## Dataset
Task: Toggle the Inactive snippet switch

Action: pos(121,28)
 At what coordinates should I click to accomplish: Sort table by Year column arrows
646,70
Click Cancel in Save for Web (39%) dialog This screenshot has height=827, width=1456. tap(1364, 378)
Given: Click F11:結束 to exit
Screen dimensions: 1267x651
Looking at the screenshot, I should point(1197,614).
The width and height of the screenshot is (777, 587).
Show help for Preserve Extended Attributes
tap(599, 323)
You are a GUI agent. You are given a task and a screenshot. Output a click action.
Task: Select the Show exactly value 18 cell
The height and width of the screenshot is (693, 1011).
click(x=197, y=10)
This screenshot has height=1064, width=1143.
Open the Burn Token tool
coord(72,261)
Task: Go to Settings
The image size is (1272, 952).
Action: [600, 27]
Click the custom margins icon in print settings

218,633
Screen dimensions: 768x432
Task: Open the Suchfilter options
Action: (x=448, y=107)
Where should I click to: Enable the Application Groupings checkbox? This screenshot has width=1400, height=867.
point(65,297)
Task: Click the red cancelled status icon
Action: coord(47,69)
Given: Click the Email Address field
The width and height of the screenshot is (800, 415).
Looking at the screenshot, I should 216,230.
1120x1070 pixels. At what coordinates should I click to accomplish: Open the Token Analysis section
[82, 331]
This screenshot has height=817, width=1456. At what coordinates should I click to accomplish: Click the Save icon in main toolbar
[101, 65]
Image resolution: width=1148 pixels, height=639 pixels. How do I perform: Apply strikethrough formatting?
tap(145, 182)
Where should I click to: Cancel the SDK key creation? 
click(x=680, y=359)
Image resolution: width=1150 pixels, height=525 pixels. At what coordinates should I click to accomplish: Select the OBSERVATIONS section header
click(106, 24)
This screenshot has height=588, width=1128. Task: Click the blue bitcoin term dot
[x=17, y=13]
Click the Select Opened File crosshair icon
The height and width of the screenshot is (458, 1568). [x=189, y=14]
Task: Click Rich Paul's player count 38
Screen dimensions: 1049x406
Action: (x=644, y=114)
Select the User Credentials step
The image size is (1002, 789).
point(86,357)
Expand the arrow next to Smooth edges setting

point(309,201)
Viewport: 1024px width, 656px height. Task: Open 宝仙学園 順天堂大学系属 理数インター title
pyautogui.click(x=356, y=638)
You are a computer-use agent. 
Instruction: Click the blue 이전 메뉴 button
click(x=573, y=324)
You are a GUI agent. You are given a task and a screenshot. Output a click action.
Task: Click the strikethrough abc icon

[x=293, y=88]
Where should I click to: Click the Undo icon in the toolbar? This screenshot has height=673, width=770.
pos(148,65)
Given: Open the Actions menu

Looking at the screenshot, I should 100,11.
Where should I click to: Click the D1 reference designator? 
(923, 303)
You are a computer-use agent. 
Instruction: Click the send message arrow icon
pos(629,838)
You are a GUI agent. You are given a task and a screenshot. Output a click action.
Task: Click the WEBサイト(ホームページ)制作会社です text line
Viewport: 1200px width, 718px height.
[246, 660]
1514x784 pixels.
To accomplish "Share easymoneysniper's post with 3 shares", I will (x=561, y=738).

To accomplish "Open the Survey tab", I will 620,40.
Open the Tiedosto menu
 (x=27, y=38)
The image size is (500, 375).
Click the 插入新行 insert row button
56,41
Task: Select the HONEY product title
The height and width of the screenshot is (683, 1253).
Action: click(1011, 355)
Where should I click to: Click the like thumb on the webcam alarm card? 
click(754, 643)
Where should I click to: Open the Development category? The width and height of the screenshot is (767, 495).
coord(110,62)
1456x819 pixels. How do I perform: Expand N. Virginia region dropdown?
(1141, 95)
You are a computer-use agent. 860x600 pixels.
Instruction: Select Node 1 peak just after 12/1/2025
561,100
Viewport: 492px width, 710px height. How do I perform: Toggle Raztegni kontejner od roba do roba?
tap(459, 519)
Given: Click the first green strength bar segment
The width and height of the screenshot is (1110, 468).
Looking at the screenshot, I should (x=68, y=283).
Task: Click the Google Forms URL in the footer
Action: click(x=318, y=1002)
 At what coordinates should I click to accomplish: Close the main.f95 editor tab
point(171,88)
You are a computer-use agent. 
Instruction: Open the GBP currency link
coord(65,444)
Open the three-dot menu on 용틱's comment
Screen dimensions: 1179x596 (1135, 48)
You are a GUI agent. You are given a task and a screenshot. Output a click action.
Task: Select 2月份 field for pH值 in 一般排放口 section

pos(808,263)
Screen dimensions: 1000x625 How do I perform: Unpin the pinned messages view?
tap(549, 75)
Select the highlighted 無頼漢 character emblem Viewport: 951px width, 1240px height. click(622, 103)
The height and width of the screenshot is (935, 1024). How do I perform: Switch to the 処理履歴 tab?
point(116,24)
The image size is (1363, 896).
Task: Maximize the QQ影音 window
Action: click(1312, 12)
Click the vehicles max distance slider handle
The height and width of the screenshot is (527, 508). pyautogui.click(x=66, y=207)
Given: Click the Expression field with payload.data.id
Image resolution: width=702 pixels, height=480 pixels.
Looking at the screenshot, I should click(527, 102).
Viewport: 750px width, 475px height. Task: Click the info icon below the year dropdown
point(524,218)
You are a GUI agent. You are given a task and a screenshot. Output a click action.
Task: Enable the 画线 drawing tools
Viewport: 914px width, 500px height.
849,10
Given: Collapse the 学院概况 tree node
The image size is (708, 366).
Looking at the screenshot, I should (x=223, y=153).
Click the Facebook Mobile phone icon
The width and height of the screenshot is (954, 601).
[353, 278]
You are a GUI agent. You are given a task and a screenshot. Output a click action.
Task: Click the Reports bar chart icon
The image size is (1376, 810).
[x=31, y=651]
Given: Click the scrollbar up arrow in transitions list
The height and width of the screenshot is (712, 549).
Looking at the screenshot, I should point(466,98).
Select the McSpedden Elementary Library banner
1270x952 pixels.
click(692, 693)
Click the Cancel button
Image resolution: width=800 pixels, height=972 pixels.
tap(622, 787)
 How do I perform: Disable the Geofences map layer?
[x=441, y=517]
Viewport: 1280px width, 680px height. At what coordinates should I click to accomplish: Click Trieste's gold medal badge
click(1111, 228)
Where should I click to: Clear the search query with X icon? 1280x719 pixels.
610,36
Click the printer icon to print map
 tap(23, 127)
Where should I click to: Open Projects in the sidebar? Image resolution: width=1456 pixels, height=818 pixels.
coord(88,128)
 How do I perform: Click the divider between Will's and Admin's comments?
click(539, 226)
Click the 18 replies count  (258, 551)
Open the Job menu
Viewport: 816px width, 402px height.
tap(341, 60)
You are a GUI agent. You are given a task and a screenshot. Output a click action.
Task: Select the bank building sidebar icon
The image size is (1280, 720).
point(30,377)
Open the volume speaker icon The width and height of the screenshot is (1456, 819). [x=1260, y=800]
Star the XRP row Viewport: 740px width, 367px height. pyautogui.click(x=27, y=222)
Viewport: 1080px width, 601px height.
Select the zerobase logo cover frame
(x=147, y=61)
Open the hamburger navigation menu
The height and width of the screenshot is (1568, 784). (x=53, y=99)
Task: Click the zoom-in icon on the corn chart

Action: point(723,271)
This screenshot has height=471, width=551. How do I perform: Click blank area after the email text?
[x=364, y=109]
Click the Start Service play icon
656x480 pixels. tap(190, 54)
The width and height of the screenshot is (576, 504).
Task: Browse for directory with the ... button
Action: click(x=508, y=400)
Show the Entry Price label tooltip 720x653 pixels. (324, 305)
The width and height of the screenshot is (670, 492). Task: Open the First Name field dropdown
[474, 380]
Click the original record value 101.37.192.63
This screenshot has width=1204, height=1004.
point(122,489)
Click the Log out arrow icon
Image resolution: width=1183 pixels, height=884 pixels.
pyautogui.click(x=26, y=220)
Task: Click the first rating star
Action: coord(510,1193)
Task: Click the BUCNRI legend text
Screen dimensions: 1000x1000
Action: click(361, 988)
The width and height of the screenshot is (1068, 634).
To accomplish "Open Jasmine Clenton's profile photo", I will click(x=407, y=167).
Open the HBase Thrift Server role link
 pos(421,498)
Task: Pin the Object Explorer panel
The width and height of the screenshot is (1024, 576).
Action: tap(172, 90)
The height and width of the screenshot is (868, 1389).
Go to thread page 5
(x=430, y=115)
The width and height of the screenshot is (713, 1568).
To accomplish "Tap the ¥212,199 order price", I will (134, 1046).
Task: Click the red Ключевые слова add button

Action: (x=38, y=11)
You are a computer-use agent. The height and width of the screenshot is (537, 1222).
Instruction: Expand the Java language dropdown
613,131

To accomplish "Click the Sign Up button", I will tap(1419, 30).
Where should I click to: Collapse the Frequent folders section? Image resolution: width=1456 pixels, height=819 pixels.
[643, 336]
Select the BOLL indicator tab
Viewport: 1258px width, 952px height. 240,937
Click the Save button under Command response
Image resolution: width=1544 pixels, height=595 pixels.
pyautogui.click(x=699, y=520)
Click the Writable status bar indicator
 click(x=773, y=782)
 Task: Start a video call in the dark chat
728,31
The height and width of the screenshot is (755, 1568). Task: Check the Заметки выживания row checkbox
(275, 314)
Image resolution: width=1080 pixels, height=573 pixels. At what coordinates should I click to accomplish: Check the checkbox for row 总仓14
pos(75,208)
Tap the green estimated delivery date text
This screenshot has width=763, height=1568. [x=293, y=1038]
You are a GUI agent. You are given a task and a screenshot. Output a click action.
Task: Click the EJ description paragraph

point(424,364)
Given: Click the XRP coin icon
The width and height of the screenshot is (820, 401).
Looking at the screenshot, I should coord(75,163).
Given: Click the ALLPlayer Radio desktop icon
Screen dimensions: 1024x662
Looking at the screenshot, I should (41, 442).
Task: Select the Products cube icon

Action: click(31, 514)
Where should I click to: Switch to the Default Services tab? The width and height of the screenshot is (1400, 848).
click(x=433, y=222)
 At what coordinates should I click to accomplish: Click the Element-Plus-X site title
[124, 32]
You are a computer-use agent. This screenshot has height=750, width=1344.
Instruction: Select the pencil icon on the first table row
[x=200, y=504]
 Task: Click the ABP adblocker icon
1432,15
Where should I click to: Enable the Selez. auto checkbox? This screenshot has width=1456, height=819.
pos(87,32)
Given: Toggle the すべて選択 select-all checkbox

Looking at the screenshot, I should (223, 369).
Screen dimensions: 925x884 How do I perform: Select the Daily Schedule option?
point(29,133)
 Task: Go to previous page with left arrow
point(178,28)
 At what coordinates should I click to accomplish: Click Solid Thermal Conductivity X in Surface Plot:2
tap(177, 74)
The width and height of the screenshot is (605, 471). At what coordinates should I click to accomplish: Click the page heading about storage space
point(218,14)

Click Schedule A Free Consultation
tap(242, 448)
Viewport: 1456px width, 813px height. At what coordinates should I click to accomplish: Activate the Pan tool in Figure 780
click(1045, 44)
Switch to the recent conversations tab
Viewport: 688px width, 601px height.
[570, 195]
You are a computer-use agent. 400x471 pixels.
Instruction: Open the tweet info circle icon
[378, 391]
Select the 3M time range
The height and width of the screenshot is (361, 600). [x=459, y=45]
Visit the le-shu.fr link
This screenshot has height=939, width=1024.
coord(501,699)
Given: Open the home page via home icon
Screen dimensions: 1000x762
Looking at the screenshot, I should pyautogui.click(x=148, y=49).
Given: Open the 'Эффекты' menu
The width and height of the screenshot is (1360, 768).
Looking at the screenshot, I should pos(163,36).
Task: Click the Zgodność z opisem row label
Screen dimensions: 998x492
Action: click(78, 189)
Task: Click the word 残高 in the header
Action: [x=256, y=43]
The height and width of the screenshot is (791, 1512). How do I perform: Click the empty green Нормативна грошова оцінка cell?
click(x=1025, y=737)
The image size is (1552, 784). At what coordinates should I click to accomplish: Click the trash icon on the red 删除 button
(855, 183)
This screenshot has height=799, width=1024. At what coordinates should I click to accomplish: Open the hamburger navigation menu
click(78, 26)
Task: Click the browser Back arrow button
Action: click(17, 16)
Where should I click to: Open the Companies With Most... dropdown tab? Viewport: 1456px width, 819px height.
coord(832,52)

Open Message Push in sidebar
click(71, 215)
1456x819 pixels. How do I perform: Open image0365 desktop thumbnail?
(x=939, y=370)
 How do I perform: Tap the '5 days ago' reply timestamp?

## Challenge
Rescale the part of the records that opens with the line containing "1456x819 pixels. How do I perform: Open" and runs through the end of the records. Repeat those lines in full, requests included, with every coordinate in the answers multiplied by 1.7 and rounded to a whole number, halves rounded up.

## Task solution
1456x819 pixels. How do I perform: Open image0365 desktop thumbnail?
(x=1596, y=629)
 How do I perform: Tap the '5 days ago' reply timestamp?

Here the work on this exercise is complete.